▸ Stored rows
[START]

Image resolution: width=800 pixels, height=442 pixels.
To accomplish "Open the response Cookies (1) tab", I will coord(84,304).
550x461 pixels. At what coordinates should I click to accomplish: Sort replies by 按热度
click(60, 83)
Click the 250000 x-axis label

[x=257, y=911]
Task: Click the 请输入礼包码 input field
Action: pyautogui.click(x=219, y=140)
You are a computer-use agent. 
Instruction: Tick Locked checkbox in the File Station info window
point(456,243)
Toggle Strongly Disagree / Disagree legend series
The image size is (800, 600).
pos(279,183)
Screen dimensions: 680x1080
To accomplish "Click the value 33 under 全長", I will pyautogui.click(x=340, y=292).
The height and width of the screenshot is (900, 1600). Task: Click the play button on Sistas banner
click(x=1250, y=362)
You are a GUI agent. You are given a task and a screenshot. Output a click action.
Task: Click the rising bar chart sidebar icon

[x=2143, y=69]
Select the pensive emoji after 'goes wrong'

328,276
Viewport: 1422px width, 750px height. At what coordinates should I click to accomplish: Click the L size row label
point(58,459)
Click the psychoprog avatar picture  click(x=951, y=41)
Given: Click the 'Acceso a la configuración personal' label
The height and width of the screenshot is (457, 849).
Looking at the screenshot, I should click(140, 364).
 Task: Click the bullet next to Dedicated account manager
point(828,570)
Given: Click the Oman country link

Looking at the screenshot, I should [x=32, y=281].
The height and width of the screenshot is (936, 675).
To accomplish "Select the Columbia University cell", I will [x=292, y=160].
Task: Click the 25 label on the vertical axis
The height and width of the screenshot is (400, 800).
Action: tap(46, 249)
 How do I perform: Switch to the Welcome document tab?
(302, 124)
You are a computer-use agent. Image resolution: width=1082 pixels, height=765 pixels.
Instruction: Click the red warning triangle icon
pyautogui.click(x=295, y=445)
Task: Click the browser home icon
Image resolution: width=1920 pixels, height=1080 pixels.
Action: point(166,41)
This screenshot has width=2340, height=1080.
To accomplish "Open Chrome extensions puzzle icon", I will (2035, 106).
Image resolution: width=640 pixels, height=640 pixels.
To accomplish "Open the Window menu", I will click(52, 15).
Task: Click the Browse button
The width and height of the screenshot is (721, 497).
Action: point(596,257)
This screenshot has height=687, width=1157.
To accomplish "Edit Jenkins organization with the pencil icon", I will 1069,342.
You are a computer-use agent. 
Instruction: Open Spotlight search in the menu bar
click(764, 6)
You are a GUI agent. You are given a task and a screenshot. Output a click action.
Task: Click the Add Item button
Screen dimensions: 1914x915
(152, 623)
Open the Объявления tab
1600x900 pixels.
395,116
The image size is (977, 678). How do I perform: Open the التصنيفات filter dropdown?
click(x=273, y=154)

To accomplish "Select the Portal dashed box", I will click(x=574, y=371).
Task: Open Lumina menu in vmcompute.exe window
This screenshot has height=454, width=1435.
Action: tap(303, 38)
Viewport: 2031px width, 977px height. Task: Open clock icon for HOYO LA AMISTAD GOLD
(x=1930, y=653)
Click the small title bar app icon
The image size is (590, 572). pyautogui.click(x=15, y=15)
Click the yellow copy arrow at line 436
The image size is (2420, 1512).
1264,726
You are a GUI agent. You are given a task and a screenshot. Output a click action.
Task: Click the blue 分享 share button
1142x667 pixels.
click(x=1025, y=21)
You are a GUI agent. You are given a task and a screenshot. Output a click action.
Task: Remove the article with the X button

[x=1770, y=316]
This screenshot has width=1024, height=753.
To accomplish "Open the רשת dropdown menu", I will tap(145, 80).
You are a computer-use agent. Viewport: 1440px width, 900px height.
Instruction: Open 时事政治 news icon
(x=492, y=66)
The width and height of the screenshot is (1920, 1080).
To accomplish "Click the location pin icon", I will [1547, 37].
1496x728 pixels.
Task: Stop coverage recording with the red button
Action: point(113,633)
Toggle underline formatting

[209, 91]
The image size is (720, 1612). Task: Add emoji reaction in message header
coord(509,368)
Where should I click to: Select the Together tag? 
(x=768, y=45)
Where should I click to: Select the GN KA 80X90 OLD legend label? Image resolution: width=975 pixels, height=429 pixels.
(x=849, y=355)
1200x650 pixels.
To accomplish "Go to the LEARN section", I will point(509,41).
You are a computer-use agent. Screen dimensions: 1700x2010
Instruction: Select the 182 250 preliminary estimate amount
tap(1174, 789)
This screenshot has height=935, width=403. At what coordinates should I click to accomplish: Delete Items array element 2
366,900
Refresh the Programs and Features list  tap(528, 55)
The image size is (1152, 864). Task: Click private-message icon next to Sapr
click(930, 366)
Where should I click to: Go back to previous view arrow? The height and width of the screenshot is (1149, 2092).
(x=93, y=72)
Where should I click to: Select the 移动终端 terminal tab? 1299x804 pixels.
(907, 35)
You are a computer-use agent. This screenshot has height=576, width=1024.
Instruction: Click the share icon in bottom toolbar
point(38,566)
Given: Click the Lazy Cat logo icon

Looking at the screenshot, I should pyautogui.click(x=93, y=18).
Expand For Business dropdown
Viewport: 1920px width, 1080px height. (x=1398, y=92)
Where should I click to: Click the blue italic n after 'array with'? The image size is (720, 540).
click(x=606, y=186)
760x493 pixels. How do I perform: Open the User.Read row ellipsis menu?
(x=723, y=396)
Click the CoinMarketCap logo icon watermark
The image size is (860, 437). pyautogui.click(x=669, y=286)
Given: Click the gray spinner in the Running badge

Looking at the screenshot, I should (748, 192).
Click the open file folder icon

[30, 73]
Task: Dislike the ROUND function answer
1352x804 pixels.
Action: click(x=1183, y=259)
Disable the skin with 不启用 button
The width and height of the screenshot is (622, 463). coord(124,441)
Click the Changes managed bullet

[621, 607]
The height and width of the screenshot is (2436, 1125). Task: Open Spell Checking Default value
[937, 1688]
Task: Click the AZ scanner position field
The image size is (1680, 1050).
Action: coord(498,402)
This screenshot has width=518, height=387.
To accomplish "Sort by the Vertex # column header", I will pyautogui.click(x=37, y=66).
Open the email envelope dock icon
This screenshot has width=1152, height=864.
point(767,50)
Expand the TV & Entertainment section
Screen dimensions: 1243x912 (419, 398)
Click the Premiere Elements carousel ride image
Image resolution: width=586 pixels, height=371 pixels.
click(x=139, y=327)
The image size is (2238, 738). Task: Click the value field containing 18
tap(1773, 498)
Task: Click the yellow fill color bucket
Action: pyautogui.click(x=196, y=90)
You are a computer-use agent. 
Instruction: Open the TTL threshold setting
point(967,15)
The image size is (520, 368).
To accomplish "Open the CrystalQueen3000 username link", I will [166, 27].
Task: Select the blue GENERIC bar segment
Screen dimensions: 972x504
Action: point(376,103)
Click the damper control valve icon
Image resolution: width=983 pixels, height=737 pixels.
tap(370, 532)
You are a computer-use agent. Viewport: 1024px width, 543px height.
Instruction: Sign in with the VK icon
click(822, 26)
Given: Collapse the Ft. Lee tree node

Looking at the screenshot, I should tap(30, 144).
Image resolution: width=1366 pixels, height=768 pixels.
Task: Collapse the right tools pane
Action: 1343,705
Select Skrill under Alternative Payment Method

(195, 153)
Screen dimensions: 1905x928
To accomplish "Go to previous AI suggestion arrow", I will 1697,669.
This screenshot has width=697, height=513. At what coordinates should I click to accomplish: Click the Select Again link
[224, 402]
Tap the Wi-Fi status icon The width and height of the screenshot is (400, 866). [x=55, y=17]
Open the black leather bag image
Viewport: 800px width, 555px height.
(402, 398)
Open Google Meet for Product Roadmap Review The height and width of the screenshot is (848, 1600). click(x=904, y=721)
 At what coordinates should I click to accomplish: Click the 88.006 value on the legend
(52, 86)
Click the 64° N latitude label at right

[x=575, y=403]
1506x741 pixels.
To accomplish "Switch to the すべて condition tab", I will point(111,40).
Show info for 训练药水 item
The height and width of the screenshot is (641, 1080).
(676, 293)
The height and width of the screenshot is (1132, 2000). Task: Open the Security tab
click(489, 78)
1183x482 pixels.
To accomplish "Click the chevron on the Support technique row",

[END]

▸ Written exercise
Print the material above verbatim, starting with the line containing "760x493 pixels. How" and going on through the line containing "point(767,50)", both included, with nothing else.

▸ Expected answer
760x493 pixels. How do I perform: Open the User.Read row ellipsis menu?
(x=723, y=396)
Click the CoinMarketCap logo icon watermark
The image size is (860, 437). pyautogui.click(x=669, y=286)
Given: Click the gray spinner in the Running badge

Looking at the screenshot, I should (748, 192).
Click the open file folder icon

[30, 73]
Task: Dislike the ROUND function answer
1352x804 pixels.
Action: click(x=1183, y=259)
Disable the skin with 不启用 button
The width and height of the screenshot is (622, 463). coord(124,441)
Click the Changes managed bullet

[621, 607]
The height and width of the screenshot is (2436, 1125). Task: Open Spell Checking Default value
[937, 1688]
Task: Click the AZ scanner position field
The image size is (1680, 1050).
Action: coord(498,402)
This screenshot has width=518, height=387.
To accomplish "Sort by the Vertex # column header", I will pyautogui.click(x=37, y=66).
Open the email envelope dock icon
This screenshot has width=1152, height=864.
point(767,50)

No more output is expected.